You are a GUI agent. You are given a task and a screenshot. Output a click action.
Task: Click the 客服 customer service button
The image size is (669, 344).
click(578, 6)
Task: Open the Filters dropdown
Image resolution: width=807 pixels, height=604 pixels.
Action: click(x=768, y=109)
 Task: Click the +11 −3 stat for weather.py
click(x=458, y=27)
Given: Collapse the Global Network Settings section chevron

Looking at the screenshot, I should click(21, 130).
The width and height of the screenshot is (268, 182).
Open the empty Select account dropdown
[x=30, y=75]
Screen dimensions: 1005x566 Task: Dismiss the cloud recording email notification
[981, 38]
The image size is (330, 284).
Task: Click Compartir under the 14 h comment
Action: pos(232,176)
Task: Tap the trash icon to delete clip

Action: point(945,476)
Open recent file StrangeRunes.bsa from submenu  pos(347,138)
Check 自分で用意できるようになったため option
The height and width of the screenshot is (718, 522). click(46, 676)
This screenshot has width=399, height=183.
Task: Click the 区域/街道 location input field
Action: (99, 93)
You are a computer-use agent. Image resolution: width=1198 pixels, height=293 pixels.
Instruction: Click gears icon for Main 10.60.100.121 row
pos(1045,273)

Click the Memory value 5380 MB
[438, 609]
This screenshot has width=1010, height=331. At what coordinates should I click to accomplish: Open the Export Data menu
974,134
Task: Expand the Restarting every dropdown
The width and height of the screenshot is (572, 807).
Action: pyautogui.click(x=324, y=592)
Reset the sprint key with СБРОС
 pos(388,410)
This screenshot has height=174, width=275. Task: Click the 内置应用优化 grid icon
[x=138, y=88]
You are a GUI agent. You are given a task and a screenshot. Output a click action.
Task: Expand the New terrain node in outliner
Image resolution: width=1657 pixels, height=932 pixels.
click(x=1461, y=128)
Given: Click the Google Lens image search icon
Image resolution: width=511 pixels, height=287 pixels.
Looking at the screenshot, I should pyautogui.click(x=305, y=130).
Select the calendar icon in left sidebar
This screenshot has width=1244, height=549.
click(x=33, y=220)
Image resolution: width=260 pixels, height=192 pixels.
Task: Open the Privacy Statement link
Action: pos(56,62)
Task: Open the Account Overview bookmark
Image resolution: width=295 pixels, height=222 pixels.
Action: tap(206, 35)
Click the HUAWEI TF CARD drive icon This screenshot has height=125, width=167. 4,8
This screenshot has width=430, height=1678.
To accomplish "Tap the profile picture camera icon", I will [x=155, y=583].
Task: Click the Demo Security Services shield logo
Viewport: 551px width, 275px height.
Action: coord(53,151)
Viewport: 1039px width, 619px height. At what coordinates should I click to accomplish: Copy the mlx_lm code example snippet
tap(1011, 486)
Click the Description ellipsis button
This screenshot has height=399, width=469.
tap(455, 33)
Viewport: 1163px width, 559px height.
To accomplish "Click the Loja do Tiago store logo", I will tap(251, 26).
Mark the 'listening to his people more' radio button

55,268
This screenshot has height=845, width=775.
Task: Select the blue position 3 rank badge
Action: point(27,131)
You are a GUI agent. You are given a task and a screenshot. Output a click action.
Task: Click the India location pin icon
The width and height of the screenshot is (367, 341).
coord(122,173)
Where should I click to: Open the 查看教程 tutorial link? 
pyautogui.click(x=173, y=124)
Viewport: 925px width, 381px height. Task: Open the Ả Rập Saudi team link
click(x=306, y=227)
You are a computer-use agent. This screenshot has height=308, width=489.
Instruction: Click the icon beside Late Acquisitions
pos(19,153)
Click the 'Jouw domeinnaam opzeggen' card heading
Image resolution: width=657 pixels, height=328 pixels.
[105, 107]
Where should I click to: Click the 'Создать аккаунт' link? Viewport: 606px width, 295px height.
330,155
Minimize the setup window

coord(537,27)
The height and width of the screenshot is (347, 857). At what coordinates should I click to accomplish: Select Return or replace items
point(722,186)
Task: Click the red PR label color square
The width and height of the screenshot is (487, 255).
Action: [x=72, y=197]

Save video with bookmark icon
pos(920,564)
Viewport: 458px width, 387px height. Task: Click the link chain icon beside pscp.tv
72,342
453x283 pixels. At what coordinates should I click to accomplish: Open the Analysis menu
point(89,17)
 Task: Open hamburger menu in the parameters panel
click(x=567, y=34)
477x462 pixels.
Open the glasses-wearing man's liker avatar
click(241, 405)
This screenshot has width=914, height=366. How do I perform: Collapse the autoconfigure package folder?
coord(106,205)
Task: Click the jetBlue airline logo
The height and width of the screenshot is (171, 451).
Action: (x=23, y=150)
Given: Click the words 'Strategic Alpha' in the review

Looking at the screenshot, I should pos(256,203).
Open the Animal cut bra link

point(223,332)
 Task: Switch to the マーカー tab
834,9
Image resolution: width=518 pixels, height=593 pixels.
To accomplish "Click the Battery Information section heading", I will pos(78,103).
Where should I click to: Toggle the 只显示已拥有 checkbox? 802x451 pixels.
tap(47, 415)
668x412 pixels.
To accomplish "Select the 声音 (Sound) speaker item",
- - -
• [Task details]: Output the entire listing above, character for character.

• [Expected answer]:
You are a GUI agent. You are given a task and a screenshot. Output a click action.
Task: Click the 客服 customer service button
The image size is (669, 344).
click(578, 6)
Task: Open the Filters dropdown
Image resolution: width=807 pixels, height=604 pixels.
Action: click(x=768, y=109)
 Task: Click the +11 −3 stat for weather.py
click(x=458, y=27)
Given: Collapse the Global Network Settings section chevron

Looking at the screenshot, I should click(21, 130).
The width and height of the screenshot is (268, 182).
Open the empty Select account dropdown
[x=30, y=75]
Screen dimensions: 1005x566 Task: Dismiss the cloud recording email notification
[981, 38]
The image size is (330, 284).
Task: Click Compartir under the 14 h comment
Action: pos(232,176)
Task: Tap the trash icon to delete clip

Action: point(945,476)
Open recent file StrangeRunes.bsa from submenu  pos(347,138)
Check 自分で用意できるようになったため option
The height and width of the screenshot is (718, 522). click(46, 676)
This screenshot has width=399, height=183.
Task: Click the 区域/街道 location input field
Action: (99, 93)
You are a computer-use agent. Image resolution: width=1198 pixels, height=293 pixels.
Instruction: Click gears icon for Main 10.60.100.121 row
pos(1045,273)

Click the Memory value 5380 MB
[438, 609]
This screenshot has width=1010, height=331. At what coordinates should I click to accomplish: Open the Export Data menu
974,134
Task: Expand the Restarting every dropdown
The width and height of the screenshot is (572, 807).
Action: pyautogui.click(x=324, y=592)
Reset the sprint key with СБРОС
 pos(388,410)
This screenshot has height=174, width=275. Task: Click the 内置应用优化 grid icon
[x=138, y=88]
You are a GUI agent. You are given a task and a screenshot. Output a click action.
Task: Expand the New terrain node in outliner
Image resolution: width=1657 pixels, height=932 pixels.
click(x=1461, y=128)
Given: Click the Google Lens image search icon
Image resolution: width=511 pixels, height=287 pixels.
Looking at the screenshot, I should pyautogui.click(x=305, y=130).
Select the calendar icon in left sidebar
This screenshot has width=1244, height=549.
click(x=33, y=220)
Image resolution: width=260 pixels, height=192 pixels.
Task: Open the Privacy Statement link
Action: pos(56,62)
Task: Open the Account Overview bookmark
Image resolution: width=295 pixels, height=222 pixels.
Action: tap(206, 35)
Click the HUAWEI TF CARD drive icon This screenshot has height=125, width=167. 4,8
This screenshot has width=430, height=1678.
To accomplish "Tap the profile picture camera icon", I will [x=155, y=583].
Task: Click the Demo Security Services shield logo
Viewport: 551px width, 275px height.
Action: coord(53,151)
Viewport: 1039px width, 619px height. At what coordinates should I click to accomplish: Copy the mlx_lm code example snippet
tap(1011, 486)
Click the Description ellipsis button
This screenshot has height=399, width=469.
tap(455, 33)
Viewport: 1163px width, 559px height.
To accomplish "Click the Loja do Tiago store logo", I will tap(251, 26).
Mark the 'listening to his people more' radio button

55,268
This screenshot has height=845, width=775.
Task: Select the blue position 3 rank badge
Action: point(27,131)
You are a GUI agent. You are given a task and a screenshot. Output a click action.
Task: Click the India location pin icon
The width and height of the screenshot is (367, 341).
coord(122,173)
Where should I click to: Open the 查看教程 tutorial link? 
pyautogui.click(x=173, y=124)
Viewport: 925px width, 381px height. Task: Open the Ả Rập Saudi team link
click(x=306, y=227)
You are a computer-use agent. This screenshot has height=308, width=489.
Instruction: Click the icon beside Late Acquisitions
pos(19,153)
Click the 'Jouw domeinnaam opzeggen' card heading
Image resolution: width=657 pixels, height=328 pixels.
[105, 107]
Where should I click to: Click the 'Создать аккаунт' link? Viewport: 606px width, 295px height.
330,155
Minimize the setup window

coord(537,27)
The height and width of the screenshot is (347, 857). At what coordinates should I click to accomplish: Select Return or replace items
point(722,186)
Task: Click the red PR label color square
The width and height of the screenshot is (487, 255).
Action: [x=72, y=197]

Save video with bookmark icon
pos(920,564)
Viewport: 458px width, 387px height. Task: Click the link chain icon beside pscp.tv
72,342
453x283 pixels. At what coordinates should I click to accomplish: Open the Analysis menu
point(89,17)
 Task: Open hamburger menu in the parameters panel
click(x=567, y=34)
477x462 pixels.
Open the glasses-wearing man's liker avatar
click(241, 405)
This screenshot has width=914, height=366. How do I perform: Collapse the autoconfigure package folder?
coord(106,205)
Task: Click the jetBlue airline logo
The height and width of the screenshot is (171, 451).
Action: (x=23, y=150)
Given: Click the words 'Strategic Alpha' in the review

Looking at the screenshot, I should pos(256,203).
Open the Animal cut bra link

point(223,332)
 Task: Switch to the マーカー tab
834,9
Image resolution: width=518 pixels, height=593 pixels.
To accomplish "Click the Battery Information section heading", I will pos(78,103).
Where should I click to: Toggle the 只显示已拥有 checkbox? 802x451 pixels.
tap(47, 415)
668x412 pixels.
To accomplish "Select the 声音 (Sound) speaker item",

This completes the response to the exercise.